### ASSIGNMENT:
Find every line in the records below that holds the word "will", and copy each one.

GIVEN RECORDS section start

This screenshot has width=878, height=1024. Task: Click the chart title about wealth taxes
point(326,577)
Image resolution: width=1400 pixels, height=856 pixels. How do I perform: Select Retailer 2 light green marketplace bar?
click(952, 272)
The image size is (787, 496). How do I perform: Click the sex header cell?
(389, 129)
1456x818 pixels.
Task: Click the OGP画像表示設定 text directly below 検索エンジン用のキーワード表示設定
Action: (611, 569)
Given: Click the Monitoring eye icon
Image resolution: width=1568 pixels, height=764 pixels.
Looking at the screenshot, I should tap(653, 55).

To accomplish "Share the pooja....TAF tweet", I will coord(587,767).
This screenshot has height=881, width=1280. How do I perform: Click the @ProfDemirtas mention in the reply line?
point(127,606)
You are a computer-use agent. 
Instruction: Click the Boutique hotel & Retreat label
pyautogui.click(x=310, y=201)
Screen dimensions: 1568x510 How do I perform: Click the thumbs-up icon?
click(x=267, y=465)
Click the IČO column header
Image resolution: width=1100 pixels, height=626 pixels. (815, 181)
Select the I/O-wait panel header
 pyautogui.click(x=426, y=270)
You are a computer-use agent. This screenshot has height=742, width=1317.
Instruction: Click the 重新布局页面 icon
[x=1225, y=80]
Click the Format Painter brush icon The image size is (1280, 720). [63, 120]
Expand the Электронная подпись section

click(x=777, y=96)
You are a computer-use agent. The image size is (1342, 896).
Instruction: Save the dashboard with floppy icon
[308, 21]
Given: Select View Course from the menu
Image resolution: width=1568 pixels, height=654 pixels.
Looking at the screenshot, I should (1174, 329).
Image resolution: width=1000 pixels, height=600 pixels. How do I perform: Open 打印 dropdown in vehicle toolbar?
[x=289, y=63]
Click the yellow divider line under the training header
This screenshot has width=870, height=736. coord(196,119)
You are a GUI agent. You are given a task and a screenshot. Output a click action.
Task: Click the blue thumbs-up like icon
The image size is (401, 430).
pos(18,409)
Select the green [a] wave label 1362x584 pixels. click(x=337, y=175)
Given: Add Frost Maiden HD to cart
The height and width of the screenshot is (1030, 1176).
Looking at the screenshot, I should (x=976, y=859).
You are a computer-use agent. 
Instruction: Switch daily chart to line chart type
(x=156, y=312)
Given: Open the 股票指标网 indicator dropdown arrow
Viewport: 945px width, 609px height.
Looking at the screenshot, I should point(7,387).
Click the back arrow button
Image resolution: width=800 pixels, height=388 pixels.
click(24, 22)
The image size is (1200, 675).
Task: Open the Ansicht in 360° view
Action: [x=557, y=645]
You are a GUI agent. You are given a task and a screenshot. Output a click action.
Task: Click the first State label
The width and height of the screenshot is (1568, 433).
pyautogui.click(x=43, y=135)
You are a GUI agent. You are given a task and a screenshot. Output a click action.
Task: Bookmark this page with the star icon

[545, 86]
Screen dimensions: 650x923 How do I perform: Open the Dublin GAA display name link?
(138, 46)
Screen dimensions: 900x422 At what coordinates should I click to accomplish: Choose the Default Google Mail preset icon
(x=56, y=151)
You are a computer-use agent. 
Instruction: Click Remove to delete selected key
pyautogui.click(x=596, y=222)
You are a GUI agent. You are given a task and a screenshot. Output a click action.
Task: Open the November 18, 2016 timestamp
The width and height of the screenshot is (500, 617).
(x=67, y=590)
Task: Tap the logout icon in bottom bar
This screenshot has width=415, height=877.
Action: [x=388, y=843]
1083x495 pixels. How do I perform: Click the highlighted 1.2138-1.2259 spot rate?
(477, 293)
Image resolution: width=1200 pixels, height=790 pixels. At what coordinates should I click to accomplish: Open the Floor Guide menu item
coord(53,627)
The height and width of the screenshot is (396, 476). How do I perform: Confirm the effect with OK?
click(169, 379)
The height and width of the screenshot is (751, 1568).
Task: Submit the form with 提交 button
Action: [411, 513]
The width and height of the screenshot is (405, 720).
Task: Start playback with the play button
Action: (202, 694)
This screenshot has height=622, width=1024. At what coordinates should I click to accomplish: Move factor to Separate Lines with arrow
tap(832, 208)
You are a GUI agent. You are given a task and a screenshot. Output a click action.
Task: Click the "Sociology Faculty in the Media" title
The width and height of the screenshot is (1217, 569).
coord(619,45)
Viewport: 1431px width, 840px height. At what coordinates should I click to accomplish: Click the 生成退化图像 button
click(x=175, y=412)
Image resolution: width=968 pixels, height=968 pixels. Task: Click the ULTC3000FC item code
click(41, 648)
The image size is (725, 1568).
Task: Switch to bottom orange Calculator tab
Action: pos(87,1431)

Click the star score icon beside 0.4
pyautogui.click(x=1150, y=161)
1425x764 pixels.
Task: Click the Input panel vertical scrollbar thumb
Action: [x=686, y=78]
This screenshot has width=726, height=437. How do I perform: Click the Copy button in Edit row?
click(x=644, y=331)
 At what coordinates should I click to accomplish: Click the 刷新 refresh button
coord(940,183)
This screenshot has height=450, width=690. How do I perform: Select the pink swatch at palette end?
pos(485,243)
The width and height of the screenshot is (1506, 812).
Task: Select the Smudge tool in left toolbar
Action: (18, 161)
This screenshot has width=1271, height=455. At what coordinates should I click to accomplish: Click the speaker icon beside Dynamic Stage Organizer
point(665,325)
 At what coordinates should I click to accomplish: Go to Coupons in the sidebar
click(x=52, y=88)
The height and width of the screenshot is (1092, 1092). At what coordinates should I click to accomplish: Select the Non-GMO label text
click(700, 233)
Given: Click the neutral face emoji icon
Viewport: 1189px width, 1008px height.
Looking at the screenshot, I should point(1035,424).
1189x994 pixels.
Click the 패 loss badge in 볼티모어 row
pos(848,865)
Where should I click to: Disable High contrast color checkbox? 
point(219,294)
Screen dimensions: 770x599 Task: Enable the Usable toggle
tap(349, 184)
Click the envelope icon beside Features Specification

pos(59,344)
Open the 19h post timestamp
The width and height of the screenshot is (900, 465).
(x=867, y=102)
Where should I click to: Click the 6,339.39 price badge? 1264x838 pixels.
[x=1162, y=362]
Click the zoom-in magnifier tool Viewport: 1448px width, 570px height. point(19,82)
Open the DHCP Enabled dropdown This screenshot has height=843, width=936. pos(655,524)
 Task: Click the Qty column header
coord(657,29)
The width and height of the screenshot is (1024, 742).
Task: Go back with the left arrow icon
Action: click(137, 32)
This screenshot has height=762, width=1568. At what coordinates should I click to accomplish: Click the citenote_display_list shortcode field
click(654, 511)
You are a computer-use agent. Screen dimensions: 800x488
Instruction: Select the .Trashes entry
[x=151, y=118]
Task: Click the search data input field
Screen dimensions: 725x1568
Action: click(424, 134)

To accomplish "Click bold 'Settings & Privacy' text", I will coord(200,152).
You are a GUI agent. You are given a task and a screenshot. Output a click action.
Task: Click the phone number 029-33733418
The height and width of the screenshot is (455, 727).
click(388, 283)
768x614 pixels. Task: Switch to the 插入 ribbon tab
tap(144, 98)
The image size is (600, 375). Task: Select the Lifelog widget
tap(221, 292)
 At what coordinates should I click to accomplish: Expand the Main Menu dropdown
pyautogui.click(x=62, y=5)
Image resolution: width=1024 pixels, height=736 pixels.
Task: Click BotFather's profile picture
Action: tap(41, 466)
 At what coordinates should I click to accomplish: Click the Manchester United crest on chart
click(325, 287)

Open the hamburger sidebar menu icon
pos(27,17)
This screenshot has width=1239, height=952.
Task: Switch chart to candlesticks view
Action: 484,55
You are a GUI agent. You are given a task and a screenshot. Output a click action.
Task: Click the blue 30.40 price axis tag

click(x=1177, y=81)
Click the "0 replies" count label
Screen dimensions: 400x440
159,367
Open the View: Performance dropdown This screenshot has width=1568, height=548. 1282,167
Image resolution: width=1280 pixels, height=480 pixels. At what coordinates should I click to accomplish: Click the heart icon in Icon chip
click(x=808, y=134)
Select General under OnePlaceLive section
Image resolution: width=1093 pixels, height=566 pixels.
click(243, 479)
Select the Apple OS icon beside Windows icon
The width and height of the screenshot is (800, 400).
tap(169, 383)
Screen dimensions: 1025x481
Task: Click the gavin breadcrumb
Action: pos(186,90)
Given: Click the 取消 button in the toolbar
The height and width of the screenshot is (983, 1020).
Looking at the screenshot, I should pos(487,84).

GIVEN RECORDS section end

### SOLUTION TO THIS PROBLEM:
To accomplish "Share the pooja....TAF tweet", I will coord(587,767).
To accomplish "Click bold 'Settings & Privacy' text", I will coord(200,152).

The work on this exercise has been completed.